DATA FOR THIS TASK Block Start
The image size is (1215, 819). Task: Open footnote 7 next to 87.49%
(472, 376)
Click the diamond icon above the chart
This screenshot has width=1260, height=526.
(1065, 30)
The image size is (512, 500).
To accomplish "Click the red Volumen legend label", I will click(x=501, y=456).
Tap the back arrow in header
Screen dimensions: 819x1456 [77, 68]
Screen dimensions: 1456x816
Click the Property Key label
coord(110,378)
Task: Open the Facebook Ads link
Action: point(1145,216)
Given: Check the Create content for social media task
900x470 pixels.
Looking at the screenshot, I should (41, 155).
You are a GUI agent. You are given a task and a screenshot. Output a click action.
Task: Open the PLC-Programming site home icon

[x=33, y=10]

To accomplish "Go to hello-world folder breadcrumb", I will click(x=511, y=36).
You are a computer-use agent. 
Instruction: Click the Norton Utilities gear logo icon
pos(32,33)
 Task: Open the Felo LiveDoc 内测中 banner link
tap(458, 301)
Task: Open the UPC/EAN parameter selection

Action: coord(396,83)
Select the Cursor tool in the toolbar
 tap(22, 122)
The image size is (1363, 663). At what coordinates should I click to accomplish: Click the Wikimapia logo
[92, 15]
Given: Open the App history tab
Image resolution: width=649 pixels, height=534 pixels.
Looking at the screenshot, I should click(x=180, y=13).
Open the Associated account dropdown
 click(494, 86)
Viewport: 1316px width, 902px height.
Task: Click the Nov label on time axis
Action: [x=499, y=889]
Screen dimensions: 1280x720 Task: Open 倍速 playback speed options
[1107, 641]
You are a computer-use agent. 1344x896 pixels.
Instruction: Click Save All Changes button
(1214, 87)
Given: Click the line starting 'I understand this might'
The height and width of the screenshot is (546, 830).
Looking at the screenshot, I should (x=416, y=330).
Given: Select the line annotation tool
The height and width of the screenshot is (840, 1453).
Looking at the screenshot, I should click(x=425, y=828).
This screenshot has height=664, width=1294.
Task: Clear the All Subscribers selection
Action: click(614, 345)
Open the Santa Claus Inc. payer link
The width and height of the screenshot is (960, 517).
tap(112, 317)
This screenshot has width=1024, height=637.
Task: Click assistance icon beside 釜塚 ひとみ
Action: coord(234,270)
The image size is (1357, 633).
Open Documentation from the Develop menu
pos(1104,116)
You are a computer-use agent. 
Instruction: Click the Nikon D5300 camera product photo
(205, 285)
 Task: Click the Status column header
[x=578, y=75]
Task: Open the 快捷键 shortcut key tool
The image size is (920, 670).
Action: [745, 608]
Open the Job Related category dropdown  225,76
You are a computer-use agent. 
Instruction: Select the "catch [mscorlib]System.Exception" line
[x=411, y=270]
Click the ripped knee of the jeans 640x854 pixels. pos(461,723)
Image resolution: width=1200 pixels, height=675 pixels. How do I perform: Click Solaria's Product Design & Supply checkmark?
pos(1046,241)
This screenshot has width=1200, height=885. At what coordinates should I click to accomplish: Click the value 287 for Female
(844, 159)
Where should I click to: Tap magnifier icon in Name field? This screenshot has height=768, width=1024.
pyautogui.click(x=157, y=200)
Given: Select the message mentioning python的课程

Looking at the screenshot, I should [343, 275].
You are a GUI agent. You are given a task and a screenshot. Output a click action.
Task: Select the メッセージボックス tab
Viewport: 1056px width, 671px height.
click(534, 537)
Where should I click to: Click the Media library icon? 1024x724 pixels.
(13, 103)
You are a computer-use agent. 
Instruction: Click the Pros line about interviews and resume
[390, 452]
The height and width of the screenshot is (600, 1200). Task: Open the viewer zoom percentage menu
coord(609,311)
DATA FOR THIS TASK Block End
### INSTRUCTIONS TO FOLLOW
Your reply is to repeat, unchanged, the lines above running from the one with "900x470 pixels." up to and including the one with "Given: Click the".

### SOLUTION
900x470 pixels.
Looking at the screenshot, I should (41, 155).
You are a GUI agent. You are given a task and a screenshot. Output a click action.
Task: Open the PLC-Programming site home icon

[x=33, y=10]

To accomplish "Go to hello-world folder breadcrumb", I will click(x=511, y=36).
You are a computer-use agent. 
Instruction: Click the Norton Utilities gear logo icon
pos(32,33)
 Task: Open the Felo LiveDoc 内测中 banner link
tap(458, 301)
Task: Open the UPC/EAN parameter selection

Action: coord(396,83)
Select the Cursor tool in the toolbar
 tap(22, 122)
The image size is (1363, 663). At what coordinates should I click to accomplish: Click the Wikimapia logo
[92, 15]
Given: Open the App history tab
Image resolution: width=649 pixels, height=534 pixels.
Looking at the screenshot, I should click(x=180, y=13).
Open the Associated account dropdown
 click(494, 86)
Viewport: 1316px width, 902px height.
Task: Click the Nov label on time axis
Action: [x=499, y=889]
Screen dimensions: 1280x720 Task: Open 倍速 playback speed options
[1107, 641]
You are a computer-use agent. 1344x896 pixels.
Instruction: Click Save All Changes button
(1214, 87)
Given: Click the line starting 'I understand this might'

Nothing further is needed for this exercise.